Arcadia Olenska-Petryshyn 
Opuntia Trail; 
1994
Oil on canvas
24" x 27"
Donated by Dr. Wolodymyr Petryshyn


Arcadia Olenska-Petryshyn's life was consumed with art which defined and nurtured her. She brought to the process of making art passion, discipline and an immense intellectual curiosity. A trained art historian, she was keenly aware of the complex cross-currents of twentieth-century art. Moreover, she was conscious of the historical moment in which she was establishing her own artistic identity. Her numerous essays on art, written over a period of 30 years, are intertwined with her production as an artist. They help define her core artistic values and set a theoretical basis of her art.

A brief consideration of the major moments in Olenska-Petryshyn's life, will put into clearer perspective the evolution of her career as a painter the main focus of this essay. She was born on June 19, 1934 in Roznoshentsi, Ukraine. The family left Ukraine for the last time in 1944 and spent the next years in Augsburg, Germany. In 1949 they emigrated to America and settled in New York.

Olenska-Petryshyn attended Washington Irving High School and then Hunter College from which she received an MA degree in 1963. In 1956 she married Volodymyr Petryshyn, a professor of mathematics at Rutgers University. Olenska-Petryshyn was an important contributor to the cultural life of the Ukrainian community in New York. She was an active participant in the New York Group, a young generation of Ukrainian writers and artists formed in the mid-1950s. She also helped form the Association of Young Ukrainian Artists. For years she was the art editor of Suchasnist, a journal dealing with literary and cultural issues.

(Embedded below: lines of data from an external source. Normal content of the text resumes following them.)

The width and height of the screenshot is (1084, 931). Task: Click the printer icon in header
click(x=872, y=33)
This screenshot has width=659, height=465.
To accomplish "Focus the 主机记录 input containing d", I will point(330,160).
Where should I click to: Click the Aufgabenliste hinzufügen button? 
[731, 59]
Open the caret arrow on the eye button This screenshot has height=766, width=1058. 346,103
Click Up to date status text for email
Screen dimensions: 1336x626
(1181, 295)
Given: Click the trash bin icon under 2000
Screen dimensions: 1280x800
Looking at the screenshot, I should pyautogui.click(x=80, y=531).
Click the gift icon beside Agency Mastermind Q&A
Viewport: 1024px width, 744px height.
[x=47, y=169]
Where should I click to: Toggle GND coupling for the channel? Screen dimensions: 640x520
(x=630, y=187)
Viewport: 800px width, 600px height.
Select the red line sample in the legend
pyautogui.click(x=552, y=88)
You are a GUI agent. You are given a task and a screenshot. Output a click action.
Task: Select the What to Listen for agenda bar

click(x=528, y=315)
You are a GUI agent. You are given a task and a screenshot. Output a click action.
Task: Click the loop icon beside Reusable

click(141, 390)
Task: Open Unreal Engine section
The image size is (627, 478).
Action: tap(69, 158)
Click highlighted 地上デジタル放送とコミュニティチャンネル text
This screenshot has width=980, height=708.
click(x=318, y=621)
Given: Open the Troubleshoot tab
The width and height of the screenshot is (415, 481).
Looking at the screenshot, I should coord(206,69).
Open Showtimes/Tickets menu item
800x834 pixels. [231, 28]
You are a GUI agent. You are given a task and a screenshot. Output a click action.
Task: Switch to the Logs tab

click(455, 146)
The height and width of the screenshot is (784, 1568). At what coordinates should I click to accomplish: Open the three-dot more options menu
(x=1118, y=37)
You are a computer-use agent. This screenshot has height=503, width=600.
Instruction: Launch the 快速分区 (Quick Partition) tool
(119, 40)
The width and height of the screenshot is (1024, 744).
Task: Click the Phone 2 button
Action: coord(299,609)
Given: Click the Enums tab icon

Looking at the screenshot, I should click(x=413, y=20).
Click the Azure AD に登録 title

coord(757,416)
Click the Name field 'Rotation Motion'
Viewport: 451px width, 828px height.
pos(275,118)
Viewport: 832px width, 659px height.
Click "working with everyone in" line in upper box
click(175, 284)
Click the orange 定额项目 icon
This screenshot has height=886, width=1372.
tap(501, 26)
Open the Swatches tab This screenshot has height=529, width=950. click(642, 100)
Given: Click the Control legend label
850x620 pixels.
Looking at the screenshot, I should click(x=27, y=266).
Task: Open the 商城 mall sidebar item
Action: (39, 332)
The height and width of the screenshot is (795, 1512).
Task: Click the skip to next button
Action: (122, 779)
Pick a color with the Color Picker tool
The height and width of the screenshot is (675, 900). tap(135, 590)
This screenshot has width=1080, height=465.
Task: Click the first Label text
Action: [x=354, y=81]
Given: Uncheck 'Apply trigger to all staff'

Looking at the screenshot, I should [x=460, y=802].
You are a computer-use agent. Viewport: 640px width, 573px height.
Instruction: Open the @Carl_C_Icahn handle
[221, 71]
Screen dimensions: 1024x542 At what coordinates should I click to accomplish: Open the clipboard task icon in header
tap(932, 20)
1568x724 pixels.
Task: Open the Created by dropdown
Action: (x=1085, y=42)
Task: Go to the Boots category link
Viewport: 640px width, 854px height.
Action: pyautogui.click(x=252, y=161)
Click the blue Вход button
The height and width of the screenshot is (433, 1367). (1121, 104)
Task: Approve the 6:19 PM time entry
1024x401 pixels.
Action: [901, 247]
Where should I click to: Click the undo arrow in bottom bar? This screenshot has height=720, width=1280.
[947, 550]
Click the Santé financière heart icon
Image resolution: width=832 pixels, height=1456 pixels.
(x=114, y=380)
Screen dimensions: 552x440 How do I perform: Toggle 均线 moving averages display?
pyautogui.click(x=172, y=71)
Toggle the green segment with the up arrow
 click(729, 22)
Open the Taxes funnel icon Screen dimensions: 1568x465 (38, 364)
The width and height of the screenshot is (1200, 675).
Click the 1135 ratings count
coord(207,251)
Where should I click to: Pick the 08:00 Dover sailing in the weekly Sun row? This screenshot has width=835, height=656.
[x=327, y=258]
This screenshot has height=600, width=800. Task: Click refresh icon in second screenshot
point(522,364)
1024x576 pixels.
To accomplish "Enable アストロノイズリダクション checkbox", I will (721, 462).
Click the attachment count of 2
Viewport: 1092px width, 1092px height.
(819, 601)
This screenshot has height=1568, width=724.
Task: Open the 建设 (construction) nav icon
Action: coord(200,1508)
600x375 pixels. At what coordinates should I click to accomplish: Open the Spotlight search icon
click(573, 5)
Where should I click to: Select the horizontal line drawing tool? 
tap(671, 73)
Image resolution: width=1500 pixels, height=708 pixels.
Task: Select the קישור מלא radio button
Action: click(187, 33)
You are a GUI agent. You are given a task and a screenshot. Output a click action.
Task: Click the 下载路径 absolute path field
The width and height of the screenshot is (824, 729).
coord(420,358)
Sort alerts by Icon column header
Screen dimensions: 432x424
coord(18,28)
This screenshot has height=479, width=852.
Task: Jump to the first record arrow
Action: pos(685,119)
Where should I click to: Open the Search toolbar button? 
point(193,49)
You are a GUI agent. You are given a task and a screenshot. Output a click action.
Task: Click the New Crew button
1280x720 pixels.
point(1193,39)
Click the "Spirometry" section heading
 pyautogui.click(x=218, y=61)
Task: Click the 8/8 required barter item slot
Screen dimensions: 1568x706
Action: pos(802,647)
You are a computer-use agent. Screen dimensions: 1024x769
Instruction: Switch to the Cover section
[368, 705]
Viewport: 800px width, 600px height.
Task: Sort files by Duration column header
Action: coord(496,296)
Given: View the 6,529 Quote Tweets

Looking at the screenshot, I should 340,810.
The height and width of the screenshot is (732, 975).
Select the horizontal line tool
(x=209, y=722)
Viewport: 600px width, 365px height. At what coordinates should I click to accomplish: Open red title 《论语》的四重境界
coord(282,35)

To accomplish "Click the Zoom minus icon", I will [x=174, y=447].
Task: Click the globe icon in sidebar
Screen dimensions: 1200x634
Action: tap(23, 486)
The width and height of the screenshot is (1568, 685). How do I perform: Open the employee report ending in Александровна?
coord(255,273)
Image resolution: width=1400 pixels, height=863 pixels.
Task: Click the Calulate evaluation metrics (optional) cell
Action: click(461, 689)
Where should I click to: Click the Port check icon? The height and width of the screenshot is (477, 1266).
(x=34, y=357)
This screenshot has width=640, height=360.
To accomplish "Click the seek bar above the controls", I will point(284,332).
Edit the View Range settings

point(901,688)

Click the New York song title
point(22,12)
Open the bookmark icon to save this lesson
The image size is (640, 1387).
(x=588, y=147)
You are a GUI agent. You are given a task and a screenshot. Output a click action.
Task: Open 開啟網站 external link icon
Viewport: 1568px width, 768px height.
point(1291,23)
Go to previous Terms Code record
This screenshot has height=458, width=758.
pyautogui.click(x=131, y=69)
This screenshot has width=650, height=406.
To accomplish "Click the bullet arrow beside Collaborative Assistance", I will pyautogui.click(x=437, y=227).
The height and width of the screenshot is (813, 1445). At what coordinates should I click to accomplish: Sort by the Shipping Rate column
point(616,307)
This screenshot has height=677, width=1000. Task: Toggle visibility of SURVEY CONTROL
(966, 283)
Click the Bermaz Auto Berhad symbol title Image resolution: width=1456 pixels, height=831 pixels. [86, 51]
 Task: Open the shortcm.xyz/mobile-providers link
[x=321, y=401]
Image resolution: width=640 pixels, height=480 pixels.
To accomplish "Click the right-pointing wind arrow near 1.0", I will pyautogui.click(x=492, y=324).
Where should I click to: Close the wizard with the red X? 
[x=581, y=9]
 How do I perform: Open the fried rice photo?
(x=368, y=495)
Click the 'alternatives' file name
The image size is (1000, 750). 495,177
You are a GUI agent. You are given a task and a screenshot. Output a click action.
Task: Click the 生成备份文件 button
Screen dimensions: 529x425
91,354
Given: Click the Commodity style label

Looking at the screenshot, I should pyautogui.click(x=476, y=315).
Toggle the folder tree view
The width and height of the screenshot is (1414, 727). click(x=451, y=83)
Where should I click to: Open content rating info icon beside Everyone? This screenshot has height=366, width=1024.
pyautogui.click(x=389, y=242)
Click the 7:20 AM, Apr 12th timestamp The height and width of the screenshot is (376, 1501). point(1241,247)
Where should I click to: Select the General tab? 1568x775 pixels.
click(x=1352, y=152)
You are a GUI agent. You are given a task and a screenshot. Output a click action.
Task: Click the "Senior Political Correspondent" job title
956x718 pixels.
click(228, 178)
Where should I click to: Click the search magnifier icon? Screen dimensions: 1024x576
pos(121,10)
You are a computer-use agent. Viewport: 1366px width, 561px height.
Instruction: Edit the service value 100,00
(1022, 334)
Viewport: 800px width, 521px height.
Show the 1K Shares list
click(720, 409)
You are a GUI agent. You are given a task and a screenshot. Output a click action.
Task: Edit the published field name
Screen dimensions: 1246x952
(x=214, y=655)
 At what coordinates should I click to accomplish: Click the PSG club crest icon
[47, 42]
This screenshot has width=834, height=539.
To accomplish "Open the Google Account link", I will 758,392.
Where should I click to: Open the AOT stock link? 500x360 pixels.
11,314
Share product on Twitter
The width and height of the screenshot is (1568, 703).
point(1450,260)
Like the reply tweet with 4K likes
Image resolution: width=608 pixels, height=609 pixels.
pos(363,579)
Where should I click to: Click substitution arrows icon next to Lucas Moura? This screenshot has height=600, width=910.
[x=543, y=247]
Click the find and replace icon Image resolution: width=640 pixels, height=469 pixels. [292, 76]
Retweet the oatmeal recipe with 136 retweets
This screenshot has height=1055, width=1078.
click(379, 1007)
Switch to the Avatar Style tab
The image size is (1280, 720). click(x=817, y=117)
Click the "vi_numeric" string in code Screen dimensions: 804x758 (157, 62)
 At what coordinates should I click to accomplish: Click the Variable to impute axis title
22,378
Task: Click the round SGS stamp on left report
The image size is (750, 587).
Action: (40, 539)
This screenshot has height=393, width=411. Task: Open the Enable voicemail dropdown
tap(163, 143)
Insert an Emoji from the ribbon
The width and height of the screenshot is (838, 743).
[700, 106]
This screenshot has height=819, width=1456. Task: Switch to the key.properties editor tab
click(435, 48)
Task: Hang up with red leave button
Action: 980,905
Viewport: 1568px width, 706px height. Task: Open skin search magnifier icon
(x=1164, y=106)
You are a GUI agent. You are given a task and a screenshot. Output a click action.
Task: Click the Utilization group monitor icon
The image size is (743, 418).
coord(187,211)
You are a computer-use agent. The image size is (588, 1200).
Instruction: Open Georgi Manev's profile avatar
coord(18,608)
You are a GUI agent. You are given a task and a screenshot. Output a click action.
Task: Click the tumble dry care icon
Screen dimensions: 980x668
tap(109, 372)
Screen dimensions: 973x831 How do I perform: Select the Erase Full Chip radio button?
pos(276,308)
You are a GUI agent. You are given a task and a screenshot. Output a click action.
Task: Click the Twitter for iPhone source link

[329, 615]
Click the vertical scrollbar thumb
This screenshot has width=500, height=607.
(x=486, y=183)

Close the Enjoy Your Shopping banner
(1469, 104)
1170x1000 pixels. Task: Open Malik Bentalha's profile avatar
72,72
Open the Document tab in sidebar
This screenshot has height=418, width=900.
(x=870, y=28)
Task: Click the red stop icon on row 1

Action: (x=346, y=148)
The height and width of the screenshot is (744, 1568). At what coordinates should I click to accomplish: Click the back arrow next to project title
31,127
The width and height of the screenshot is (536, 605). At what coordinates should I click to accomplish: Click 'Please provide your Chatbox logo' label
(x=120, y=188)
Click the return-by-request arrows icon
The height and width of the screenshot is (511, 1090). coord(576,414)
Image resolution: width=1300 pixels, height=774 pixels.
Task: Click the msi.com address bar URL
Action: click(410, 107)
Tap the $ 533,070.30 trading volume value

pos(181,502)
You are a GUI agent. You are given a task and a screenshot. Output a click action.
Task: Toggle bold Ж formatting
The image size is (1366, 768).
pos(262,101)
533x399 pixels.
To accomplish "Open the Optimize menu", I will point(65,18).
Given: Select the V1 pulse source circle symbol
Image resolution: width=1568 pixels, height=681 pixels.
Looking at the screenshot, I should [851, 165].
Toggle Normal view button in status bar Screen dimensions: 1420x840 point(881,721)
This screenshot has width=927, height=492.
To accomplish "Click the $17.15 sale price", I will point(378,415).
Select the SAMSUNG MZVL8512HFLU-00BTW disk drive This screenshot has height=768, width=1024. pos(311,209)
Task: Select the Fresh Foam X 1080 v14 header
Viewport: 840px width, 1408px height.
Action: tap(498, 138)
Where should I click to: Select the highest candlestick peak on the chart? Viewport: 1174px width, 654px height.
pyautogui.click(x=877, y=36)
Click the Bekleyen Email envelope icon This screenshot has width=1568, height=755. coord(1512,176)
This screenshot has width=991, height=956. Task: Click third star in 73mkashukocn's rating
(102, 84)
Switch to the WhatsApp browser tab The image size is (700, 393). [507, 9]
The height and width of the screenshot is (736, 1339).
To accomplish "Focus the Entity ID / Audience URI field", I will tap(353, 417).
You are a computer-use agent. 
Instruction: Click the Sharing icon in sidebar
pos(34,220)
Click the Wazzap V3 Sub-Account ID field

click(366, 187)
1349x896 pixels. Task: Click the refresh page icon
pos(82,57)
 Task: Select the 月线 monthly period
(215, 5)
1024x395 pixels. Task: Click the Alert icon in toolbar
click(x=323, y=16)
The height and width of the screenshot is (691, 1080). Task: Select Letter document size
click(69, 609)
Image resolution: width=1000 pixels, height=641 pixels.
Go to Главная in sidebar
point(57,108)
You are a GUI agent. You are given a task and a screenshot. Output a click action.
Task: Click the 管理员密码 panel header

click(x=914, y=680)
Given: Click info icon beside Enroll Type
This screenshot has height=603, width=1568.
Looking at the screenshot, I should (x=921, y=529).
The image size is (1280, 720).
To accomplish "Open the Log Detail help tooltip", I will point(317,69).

In the late 1980s and early 1990s Olenska-Petryshyn began regular visits to Ukraine which would continue till her untimely death in 1996. These early visits coincided with momentous events in Ukrainian contemporary history as the country moved toward independence in 1991. She involved herself as she knew best - by lecturing, writing and exhibiting her work.

The core of Olenska-Petryshyn's professional and intellectual life remained in the cultural milieu of New York. This encompassed New York at large and its Ukrainian community. The artist negotiated these two worlds seamlessly and each was pivotal to her identity in different ways. Her growth as an artist was informed primarily by her experience of the New York art scene. She rarely overtly addressed Ukrainian themes in her art. In her essays, she dealt with topics that inform her art, ranging from the meaning of form to the nature of non-objectivity to the role of the viewer in art. She also wrote extensively on Ukrainian art. In these essays she addresses a broad array of issues from non-objectivity in Kasimir Malevich, an artist born in Kyiv where he received his early training, to the sculptural innovations of Alexander Archipenko, Ukraine's most prominent artist, to reviews of Ukrainian artists of the diaspora.

Olenska-Petryshyn had an active career in the larger artistic community - both in New York and other venues. She exhibited widely and her work met with critical success and entered important private and public collections.